Révéler les ressources ignorées du déjà-là

Le réchauffement climatique et l’effondrement de la biodiversité ne marquent pas une crise, mais un bouleversement dynamique, sans retour possible à l’état antérieur. Les adaptations techniques ou les mesures conjoncturelles prises pour remédier à « la crise » pourraient malheureusement être sans effet, puisqu’elles se fondent sur les méthodes de faire actuelles.

 

Dans les sec­teurs de l’urbanisme et de la construc­tion, il est urgent d’inventer d’autres méthodes qui tournent le dos à la moder­nité, orientées vers le réattachement à la Terre, visant la sym­biose avec la nature dont nous fai­sons par­tie. Com­ment cela se tra­duit-il concrètement dans les pro­jets urbains et d’architecture ?

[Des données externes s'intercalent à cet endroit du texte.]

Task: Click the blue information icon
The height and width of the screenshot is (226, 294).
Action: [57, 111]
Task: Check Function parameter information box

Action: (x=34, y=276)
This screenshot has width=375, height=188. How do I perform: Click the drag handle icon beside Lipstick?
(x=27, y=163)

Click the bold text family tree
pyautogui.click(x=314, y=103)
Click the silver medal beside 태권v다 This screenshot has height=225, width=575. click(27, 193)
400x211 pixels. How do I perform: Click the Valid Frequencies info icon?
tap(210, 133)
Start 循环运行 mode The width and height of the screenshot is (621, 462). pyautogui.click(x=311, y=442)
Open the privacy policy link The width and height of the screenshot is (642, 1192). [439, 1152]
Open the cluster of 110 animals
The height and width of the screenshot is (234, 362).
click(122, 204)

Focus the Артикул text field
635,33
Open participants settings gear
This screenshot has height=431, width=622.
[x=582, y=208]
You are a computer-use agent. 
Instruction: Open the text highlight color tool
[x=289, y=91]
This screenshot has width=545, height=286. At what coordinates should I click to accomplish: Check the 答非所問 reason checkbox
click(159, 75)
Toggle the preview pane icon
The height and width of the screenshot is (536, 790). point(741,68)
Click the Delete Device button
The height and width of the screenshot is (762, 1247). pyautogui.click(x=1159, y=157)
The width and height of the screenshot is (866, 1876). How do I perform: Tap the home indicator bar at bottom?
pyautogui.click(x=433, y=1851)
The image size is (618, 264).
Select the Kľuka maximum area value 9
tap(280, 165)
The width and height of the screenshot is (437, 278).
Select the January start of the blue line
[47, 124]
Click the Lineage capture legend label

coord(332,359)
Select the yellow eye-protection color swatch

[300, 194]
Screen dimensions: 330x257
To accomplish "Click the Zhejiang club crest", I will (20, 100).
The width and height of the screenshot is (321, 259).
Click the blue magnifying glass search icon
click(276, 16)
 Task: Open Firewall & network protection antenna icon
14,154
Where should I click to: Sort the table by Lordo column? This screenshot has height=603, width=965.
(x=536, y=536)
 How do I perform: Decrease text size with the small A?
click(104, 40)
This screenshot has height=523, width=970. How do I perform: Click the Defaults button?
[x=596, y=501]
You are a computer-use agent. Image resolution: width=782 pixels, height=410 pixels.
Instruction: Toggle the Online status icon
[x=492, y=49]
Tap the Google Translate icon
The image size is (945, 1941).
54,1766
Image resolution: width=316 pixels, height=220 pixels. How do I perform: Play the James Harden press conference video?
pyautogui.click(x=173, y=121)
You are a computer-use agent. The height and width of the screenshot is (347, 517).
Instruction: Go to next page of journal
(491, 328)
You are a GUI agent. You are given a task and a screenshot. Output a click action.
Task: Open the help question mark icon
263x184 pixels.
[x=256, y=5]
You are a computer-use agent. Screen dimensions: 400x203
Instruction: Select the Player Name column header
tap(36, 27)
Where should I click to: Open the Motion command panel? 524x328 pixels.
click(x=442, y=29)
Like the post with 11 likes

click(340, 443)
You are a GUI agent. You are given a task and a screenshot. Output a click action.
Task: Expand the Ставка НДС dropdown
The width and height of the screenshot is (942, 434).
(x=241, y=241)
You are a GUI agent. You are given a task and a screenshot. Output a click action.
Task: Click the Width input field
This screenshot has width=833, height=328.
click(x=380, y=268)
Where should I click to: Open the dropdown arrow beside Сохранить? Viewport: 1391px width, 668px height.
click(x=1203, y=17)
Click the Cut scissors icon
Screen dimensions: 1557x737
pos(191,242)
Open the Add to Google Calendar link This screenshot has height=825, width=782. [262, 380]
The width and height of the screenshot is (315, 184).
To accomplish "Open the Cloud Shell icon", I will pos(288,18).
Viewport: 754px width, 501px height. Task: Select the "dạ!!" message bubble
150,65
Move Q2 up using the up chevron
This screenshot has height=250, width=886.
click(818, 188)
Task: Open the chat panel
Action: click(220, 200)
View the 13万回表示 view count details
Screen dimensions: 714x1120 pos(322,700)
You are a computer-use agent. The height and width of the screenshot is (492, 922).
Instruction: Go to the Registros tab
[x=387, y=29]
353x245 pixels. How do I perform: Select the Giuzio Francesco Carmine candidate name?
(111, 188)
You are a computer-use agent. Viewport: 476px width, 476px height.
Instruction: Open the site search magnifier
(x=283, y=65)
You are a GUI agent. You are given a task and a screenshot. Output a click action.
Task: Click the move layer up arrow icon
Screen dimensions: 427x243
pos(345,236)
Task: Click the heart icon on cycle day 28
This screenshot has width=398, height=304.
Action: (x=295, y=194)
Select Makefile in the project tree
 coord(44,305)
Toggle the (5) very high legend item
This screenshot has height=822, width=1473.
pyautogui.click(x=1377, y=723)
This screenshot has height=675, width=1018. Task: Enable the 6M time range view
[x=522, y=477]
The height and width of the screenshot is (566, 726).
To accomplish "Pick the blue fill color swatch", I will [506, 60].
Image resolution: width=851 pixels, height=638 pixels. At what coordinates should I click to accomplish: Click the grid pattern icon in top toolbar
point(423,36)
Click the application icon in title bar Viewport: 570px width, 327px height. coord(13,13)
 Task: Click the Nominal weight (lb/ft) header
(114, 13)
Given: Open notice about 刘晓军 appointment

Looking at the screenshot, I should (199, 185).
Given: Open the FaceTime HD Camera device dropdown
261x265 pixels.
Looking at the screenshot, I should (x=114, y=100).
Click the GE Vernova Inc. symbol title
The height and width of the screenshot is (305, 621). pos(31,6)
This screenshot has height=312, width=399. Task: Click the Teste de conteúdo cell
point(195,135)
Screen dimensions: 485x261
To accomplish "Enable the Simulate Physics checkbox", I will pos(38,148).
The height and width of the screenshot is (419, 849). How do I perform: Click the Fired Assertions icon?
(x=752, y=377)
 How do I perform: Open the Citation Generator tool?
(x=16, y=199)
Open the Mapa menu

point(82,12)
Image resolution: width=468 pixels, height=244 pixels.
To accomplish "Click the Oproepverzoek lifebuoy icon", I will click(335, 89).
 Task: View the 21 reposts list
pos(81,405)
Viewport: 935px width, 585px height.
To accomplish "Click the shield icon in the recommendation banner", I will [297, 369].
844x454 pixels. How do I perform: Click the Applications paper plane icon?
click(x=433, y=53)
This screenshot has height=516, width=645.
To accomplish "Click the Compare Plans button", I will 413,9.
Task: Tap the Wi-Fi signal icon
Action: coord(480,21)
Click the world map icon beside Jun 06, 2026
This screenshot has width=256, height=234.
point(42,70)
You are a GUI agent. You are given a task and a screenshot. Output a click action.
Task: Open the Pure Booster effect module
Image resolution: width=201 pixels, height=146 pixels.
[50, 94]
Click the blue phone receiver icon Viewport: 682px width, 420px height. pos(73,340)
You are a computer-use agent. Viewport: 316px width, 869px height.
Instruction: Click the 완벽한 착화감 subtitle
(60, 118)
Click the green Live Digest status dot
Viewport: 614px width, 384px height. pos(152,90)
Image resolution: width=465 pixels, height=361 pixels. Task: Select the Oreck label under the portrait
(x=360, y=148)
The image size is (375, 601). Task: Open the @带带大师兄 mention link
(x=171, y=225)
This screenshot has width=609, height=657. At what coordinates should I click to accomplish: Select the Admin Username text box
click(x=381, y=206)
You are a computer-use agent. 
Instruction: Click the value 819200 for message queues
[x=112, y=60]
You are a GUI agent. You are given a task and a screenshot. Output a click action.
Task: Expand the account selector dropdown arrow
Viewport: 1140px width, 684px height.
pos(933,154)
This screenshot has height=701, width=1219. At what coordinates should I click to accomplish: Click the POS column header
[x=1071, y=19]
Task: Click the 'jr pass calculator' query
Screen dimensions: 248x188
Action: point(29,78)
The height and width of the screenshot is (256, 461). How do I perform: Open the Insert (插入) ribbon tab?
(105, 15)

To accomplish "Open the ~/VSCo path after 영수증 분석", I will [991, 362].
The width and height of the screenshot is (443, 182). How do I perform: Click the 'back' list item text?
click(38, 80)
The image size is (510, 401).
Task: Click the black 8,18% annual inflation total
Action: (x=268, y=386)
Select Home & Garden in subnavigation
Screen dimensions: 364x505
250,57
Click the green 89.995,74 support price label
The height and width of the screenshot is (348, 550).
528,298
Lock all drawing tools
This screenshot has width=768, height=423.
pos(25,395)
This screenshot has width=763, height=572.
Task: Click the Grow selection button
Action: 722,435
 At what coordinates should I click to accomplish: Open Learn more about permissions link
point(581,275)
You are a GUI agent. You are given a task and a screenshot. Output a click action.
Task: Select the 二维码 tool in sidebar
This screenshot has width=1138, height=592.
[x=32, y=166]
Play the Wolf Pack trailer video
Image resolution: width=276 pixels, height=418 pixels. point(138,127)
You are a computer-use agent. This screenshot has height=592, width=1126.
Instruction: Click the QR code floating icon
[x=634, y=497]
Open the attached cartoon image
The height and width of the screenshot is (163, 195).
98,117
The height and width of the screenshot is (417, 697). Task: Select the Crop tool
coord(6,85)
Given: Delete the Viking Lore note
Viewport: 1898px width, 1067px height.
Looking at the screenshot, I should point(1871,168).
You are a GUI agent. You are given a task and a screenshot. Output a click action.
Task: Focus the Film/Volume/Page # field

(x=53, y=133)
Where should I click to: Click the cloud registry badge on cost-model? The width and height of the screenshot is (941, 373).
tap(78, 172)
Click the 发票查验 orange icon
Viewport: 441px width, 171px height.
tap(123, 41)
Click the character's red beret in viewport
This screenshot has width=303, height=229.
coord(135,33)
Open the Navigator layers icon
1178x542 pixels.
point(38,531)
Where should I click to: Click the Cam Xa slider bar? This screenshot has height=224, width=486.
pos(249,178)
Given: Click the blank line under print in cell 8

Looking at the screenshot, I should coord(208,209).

« C’est le site qui fait le pro­jet. » Cette petite phrase, sou­vent répétée, signi­fie au pro­mo­teur et à l’architecte que ce n’est pas la capa­cité maxi­male ou le concept hors-sol (aus­si beau soit-il) qui vien­drait jus­ti­fier un pro­jet, mais que c’est le site lui-même qui détermine le pro­jet que l’on peut faire. Qu’entend-on par site ? J’inclus dans ce terme différentes échelles: un ter­ri­toire, une zone, un ter­rain. Cha­cun peut définir le pro­jet, puisque tout interfère et crée ce qu’on appelle, d’une manière plus poétique, « le génie du lieu ». Pour l’appréhender et le com­prendre, il faut ana­ly­ser toute sa confi­gu­ra­tion géographique et paysagère, mais aus­si son uti­li­sa­tion par l’homme. Il faut ain­si prendre en compte : l’histoire, le pay­sage, le climat.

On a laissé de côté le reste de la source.